The Lord honored Levi, whom He had called, by immediately going to his feast. This testified the greater confidence in him. Hence it follows, And Levi made him a great feast in his own house. Nor did Jesus sit down to meat with Matthew alone, but with many: And there was a great company of Publicans and others that sat down with them. All the publicans came to Levi as to their colleague, and a man in the same line with themselves. Matthew glorified in the presence of Christ, and called his friends all together. For

Christ displayed every sort of remedy, and not only by discoursing and displaying cures, or even by rebuking the envious, but also by eating with them, He corrected the faults of some, thereby giving us a lesson, that every time and occasion brings with it its own profit. But He shunned not the company of Publicans, for the sake of the advantage that might ensue, like a physician, who unless he touch the afflicted part cannot cure the disease. By his eating with sinners he thus in no way forbids us from doing the same.
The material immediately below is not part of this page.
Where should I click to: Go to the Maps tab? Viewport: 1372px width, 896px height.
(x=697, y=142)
In his charity, the Lord was blamed by the Pharisees, who were envious, and wished to but division between Christ and His disciples – the long time and the new.  And the Pharisees murmured, saying, Why do you eat with Publicans, &c. This was the voice of the Devil. This was the first word the Serpent uttered to Eve, Yea has God said, You shall not eat. So they diffuse the poison of their father.
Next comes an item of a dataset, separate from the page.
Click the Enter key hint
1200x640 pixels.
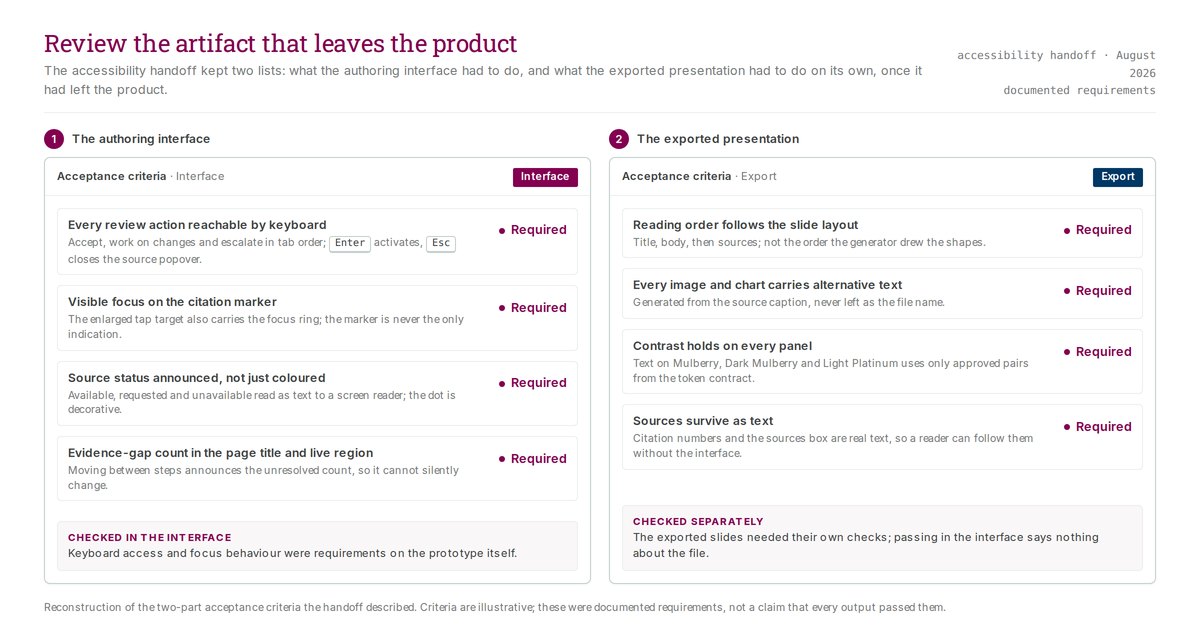(350, 243)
The Lord Jesus refutes all their charges, showing, that so far from its being a fault to mix with sinners, it is but a part of His merciful design. Jesus answering said to them, They that are whole need not a physician; He reminds them of their common infirmities, and shows them that they are of the number of the sick, but adds, He is the Physician. I came not to call the righteous, but sinners to repentance. As if He should say, So far am I from hating sinners, that for their sakes only I came, not that they should remain sinners, but be converted and become righteous. Yet, we know well how God loves righteousness and David has never seen the righteous man forsaken. So certainly this “calling of sinners” does not mean that the righteous are excluded! You must understand that Jesus meant “righteous” rather ironically: those who boast of the law and do not seek the grace of the Gospel. There was none righteous upon the earth St. Paul shows, saying, All have sinned, and need the grace of God. Those who claim to be justified in themselves. If grace is for repentance, surely those who despise repentance renounce grace. And even so, He calls those “sinners”, who considering their guilt, and feeling that they cannot be justified by the law, submit themselves by repentance to the grace of Christ.
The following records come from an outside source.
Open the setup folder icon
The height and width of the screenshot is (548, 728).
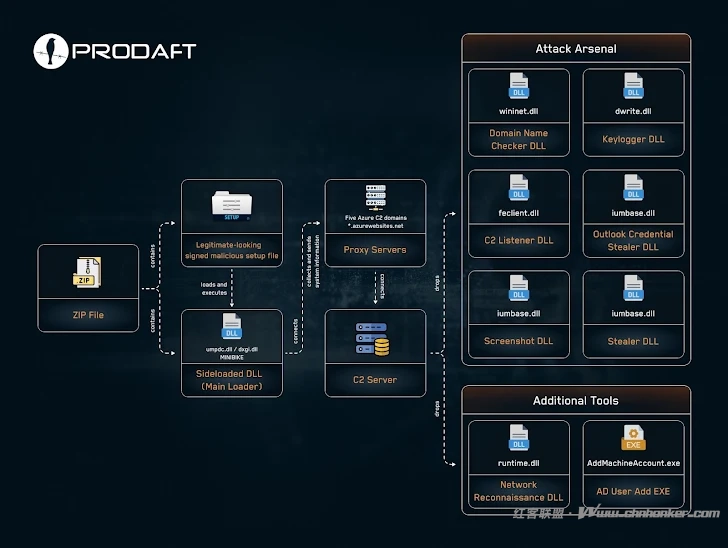[231, 204]
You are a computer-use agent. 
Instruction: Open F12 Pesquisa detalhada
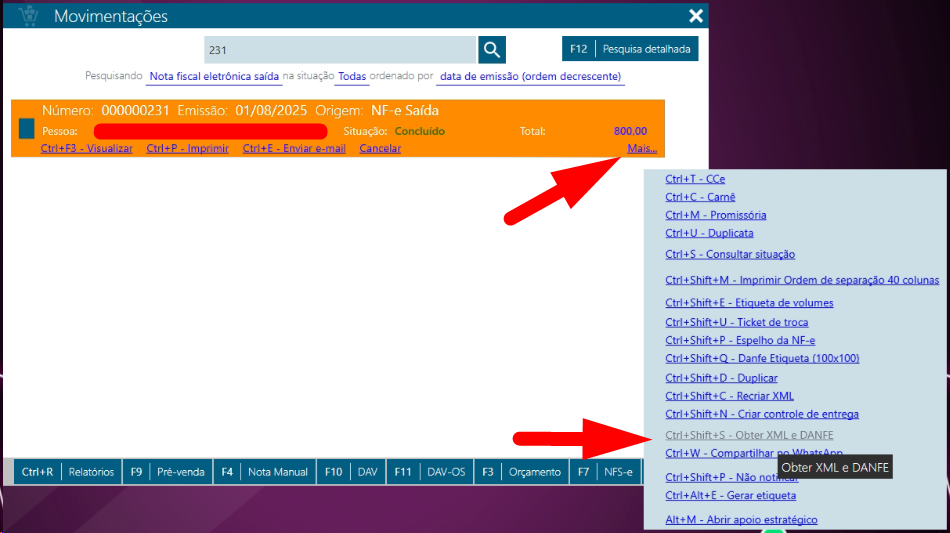click(x=630, y=49)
The publican is he who serves the prince of this world, and is debtor to the flesh, to which the glutton gives his food, the adulterer his pleasure, and another something else. When Jesus saw this publican sitting at the receipt of custom, and not stirring himself to greater wickedness, He calls him that he might be snatched from the evil, and follow Jesus, and receive the Lord into the house of his soul. He who receives Christ into his inner chamber, is fed with the greatest delights of overflowing pleasures. The Lord therefore willingly enters, and reposes in his affection; but again the envy of the treacherous is kindled, and the form of their future punishment is prefigured; for while all the faithful are feasting in the kingdom of heaven, the faithless will be cast out hungry. At the same time also is shown the difference between those who are zealous for the law and those who are for grace, that they who follow the law shall suffer eternal hunger of soul, while they who have received the word into the inmost soul, refreshed with abundance of heavenly meat and drink, can neither hunger nor thirst.